In the previous chapter we introduced various notions of differentials for higher dimensional functions (scalar fields, vector fields, paths, etc.). This part of the course is devoted to searching for extrema (minima / maxima) in various different scenarios. This extends what we already know for functions in $\mathbb{R}$ and we will find that in higher dimensions more possibilities and subtleties exist.

## Extrema (minima / maxima / saddle) ​

Let $S\subset {\mathbb{R}}^{n}$ be open, $f:S\to \mathbb{R}$ be a scalar field and $\mathbf{a}\in S$.

Definition

If $f\left(\mathbf{a}\right)\le f\left(\mathbf{x}\right)$ (resp. $f\left(\mathbf{a}\right)\ge f\left(\mathbf{x}\right)$) for all $\mathbf{x}\in S$, then $f\left(\mathbf{a}\right)$ is said to be the absolute minimum (resp. maximum) of $f$.

Definition

If $f\left(\mathbf{a}\right)\le f\left(\mathbf{x}\right)$ (resp. $f\left(\mathbf{a}\right)\ge f\left(\mathbf{x}\right)$) for all $\mathbf{x}\in B\left(\mathbf{a},r\right)$ for some $r>0$, then $f\left(\mathbf{a}\right)$ is said to be a relative minimum (resp. maximum) of $f$.

Collectively we call the these points the extrema of the scalar field. In the case of a scalar field defined on ${\mathbb{R}}^{2}$ we can visualize the scalar field as a 3D plot like the figure. Here we see the extrema as the "flat" places. We sometimes use global as a synonym of absolute and local as a synonym of relative.

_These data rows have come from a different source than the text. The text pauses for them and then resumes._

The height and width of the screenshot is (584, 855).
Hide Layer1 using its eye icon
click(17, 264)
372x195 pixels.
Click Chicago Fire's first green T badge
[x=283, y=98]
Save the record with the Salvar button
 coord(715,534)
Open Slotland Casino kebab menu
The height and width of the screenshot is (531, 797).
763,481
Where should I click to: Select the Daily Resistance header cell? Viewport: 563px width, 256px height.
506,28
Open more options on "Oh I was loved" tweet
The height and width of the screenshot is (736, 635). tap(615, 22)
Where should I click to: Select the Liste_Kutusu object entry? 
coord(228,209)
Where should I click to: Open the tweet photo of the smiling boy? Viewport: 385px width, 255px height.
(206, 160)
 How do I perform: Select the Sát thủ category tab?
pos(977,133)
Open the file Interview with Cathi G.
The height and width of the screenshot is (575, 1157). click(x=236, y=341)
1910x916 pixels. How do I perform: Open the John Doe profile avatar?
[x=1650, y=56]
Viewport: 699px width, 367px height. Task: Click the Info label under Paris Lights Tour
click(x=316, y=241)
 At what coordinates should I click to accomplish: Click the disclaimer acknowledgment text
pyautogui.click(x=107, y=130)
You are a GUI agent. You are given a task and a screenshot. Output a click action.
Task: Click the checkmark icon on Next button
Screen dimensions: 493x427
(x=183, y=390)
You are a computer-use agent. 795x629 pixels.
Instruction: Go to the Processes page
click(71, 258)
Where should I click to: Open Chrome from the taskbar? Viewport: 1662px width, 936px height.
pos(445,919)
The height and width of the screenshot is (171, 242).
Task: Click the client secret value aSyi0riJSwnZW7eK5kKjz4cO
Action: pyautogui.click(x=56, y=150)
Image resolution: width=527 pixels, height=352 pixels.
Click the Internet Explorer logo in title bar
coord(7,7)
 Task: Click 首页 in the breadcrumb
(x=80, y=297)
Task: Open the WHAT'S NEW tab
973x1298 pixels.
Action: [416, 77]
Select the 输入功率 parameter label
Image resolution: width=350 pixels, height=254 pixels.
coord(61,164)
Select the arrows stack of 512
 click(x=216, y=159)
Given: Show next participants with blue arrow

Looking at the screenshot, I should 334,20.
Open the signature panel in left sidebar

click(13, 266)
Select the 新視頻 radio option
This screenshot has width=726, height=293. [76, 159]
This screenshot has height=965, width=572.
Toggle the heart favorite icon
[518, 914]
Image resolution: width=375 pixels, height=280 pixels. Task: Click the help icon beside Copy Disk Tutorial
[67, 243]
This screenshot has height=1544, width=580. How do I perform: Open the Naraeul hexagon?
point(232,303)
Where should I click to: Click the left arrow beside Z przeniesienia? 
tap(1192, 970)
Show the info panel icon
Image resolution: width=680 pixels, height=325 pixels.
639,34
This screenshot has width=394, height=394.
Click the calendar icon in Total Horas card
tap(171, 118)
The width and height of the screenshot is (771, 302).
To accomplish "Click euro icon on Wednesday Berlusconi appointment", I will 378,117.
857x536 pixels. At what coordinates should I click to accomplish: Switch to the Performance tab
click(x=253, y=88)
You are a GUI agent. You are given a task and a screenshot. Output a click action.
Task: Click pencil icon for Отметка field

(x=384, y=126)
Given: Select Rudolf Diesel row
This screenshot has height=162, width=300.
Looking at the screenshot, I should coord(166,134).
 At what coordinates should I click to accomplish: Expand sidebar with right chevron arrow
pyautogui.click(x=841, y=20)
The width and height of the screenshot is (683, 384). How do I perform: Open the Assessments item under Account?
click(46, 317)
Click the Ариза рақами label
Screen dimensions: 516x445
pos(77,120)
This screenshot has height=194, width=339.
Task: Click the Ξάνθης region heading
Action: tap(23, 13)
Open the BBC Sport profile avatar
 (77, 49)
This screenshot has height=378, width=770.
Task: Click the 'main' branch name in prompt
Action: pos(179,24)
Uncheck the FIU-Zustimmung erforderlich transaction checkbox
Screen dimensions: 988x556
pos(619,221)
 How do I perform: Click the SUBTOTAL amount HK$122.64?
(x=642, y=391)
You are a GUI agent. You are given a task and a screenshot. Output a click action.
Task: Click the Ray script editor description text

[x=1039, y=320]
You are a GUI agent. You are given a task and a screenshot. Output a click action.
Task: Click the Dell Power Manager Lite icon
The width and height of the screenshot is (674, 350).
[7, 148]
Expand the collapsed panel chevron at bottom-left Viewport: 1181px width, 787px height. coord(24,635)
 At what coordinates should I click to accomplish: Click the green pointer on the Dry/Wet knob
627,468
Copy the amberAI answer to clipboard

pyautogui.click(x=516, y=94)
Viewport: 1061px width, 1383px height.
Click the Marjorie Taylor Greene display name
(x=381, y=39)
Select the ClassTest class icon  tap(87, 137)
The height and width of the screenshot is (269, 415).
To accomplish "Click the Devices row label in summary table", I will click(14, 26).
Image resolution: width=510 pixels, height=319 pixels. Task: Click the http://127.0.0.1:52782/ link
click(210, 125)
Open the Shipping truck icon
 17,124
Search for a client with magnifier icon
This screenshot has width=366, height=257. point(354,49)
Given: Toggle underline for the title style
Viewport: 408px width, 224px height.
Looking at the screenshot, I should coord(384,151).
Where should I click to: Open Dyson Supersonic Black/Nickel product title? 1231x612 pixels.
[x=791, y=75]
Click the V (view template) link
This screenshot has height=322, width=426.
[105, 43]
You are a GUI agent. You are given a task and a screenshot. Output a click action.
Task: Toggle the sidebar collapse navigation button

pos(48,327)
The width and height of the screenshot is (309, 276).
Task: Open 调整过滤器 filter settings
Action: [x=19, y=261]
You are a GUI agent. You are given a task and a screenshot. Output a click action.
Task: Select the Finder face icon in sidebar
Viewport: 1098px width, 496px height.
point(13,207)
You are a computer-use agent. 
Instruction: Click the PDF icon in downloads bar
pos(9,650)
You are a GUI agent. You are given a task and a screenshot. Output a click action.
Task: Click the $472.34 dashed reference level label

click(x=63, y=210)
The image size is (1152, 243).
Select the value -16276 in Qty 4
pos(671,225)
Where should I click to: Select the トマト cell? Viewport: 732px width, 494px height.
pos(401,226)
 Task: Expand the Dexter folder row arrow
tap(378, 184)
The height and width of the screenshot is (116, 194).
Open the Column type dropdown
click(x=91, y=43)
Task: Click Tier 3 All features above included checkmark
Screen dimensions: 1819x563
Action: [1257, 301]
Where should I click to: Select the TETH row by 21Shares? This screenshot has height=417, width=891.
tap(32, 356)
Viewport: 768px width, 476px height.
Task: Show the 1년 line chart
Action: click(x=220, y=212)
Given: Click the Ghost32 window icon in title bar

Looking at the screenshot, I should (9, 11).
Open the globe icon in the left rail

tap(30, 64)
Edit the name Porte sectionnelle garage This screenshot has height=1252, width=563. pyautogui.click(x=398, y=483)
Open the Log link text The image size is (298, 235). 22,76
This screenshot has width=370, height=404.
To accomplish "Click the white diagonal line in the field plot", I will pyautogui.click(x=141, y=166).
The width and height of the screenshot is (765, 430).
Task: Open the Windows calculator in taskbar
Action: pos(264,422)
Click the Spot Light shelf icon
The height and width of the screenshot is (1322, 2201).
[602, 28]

To proceed it is convenient to connect the extrema with the behaviour of the gradient of the scalar field.

Theorem

If $f:S\to \mathbb{R}$ is differentiable and has a relative minimum or maximum at $\mathbf{a}$, then $\mathrm{\nabla }f\left(\mathbf{a}\right)=\mathbf{0}$.

Proof

Suppose $f$ has a relative minimum at $\mathbf{a}$ (or consider $-f$). For any unit vector $\mathbf{v}$ let $g\left(u\right)=f\left(\mathbf{a}+u\mathbf{v}\right)$. We know that $g:\mathbb{R}\to \mathbb{R}$ has a relative minimum at $u=0$ so ${u}^{\prime }\left(0\right)=0$. This means that the directional derivative ${D}_{\mathbf{v}}f\left(\mathbf{a}\right)=0$ for every $\mathbf{v}$. Consequently this means that $\mathrm{\nabla }f\left(\mathbf{a}\right)=\mathbf{0}$.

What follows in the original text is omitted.